Comparison of PACS and Bone Ninja mobile application for assessment of lower extremity limb length discrepancy and alignment
Purpose There are over 500 medically related applications (apps) for mobile devices. Very few of these applications undergo testing and peer-review for accuracy. The purpose of this study is to assess the accuracy of limb deformity measurements on the Bone Ninja app compared to PACS and to determine the intra- and inter-observer variability among different orthopaedic practitioners. Methods Four participants (attending, senior and junior resident, and physician assistant) measured the leg length (LL), the lateral distal femoral angle (LDFA), and the medial proximal tibial angle (MPTA) of 48 limbs (24 patients), twice with both Bone Ninja and PACS. The difference between the measurements obtained with the Bone Ninja app and PACS were measured. We determined the consistency of the intra-observer intra-class correlation coefficient (ICC) for both systems. Results There were no statistical differences in leg length discrepancy (LLD), MPTA, or LDFA measurements between Bone Ninja and PACS (p = 0.96, 0.87, and 0.97, respectively). The intra-observer ICC for the LL, LDFA, and MPTA was similar between Bone Ninja and PACS (0.83, 0.89, and 0.96 vs. 0.96, 0.93, and 0.95, respectively).
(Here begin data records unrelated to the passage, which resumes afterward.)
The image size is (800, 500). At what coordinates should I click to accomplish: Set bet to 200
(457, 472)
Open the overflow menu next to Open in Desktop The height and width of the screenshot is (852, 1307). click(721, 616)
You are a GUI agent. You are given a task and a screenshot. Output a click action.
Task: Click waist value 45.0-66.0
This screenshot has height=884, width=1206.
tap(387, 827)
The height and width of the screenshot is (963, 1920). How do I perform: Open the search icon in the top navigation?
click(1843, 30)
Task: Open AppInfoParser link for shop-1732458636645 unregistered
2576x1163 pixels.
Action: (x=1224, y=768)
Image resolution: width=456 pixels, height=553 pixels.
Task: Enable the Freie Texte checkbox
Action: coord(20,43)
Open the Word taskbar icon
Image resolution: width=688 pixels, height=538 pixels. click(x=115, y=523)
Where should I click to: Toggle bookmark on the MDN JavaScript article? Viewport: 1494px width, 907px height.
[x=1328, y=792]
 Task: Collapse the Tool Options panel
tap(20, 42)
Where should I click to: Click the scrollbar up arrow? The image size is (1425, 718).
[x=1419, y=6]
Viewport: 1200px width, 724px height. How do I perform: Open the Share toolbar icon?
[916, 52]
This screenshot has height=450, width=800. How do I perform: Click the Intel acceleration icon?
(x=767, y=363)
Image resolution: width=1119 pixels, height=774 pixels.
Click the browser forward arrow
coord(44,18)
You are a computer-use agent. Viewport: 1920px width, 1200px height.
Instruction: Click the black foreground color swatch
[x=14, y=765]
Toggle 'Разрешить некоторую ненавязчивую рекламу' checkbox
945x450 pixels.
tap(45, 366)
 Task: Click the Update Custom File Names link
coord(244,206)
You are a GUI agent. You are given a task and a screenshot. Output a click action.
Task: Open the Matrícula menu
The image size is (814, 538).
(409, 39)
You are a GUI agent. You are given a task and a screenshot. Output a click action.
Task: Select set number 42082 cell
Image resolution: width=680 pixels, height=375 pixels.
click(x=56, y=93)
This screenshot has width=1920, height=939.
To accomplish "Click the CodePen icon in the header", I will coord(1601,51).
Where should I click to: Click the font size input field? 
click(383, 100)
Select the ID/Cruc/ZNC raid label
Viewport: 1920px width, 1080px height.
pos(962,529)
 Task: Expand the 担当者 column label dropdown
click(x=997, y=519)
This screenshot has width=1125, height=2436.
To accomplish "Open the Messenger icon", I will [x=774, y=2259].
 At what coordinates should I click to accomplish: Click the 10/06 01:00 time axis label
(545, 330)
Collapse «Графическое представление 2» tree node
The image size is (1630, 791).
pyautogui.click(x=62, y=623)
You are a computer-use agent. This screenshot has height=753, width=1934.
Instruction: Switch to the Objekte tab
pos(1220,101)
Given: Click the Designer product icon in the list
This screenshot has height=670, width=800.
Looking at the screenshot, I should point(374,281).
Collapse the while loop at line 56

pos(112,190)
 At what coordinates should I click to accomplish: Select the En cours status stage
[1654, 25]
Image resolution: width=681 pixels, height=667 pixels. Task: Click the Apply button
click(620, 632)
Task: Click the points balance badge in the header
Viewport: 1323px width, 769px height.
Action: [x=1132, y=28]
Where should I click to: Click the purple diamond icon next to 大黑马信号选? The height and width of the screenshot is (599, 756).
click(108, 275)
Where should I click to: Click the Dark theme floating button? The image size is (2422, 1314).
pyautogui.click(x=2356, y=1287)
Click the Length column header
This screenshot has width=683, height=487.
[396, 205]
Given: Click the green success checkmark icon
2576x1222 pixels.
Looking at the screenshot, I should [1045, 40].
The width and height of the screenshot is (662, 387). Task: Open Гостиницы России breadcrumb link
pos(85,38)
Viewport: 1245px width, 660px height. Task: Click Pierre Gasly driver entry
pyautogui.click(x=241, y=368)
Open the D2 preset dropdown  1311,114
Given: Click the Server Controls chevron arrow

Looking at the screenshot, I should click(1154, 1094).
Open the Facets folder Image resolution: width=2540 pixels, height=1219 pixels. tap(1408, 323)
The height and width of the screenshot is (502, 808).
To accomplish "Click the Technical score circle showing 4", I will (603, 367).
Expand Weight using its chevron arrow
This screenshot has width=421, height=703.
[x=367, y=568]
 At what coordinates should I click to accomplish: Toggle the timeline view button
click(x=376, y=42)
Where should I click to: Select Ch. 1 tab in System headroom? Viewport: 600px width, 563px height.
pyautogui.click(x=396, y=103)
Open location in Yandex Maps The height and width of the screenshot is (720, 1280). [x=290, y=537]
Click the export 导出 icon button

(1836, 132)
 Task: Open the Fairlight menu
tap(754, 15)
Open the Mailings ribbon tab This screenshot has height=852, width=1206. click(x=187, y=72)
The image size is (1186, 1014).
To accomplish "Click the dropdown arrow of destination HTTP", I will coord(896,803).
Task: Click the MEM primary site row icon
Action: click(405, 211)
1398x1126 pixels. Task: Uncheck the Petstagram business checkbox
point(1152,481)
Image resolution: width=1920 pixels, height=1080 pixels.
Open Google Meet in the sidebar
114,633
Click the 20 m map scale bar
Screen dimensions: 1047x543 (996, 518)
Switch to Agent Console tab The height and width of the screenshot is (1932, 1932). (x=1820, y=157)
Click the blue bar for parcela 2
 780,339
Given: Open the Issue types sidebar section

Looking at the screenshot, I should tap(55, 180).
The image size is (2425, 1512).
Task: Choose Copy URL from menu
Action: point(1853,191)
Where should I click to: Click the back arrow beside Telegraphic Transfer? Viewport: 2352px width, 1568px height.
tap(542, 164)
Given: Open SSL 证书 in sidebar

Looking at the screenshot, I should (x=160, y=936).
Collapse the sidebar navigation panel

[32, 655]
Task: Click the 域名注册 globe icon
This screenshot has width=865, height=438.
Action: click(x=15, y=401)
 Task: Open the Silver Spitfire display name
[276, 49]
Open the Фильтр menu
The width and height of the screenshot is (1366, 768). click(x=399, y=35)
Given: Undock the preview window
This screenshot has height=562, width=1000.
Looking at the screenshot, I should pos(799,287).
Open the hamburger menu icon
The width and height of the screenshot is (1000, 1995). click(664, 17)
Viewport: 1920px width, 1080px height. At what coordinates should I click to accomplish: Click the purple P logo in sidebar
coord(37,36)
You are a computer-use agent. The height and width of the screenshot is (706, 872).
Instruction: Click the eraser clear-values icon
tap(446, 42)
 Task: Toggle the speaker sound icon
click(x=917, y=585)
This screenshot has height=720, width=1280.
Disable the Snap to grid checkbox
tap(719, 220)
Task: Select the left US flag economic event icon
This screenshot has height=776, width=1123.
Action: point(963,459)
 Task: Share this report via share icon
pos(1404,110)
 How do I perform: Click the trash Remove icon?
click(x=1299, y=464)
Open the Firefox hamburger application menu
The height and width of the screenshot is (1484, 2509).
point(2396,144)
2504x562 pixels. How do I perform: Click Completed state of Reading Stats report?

The inter-observer ICC was similar between Bone Ninja and PACS (0.95, 0.96, and 0.99 vs. 0.99, 0.98, and 0.98, respectively). Conclusions This study demonstrates that Bone Ninja is an accurate educational tool for measuring LLD, LDFA, and MPTA. Both systems are reliable instruments for evaluating limb length differences and angles on standing radiographs for pre-operative deformity planning and education. This is the first study to evaluate the accuracy of Bone Ninja compared to the gold standard of PACS.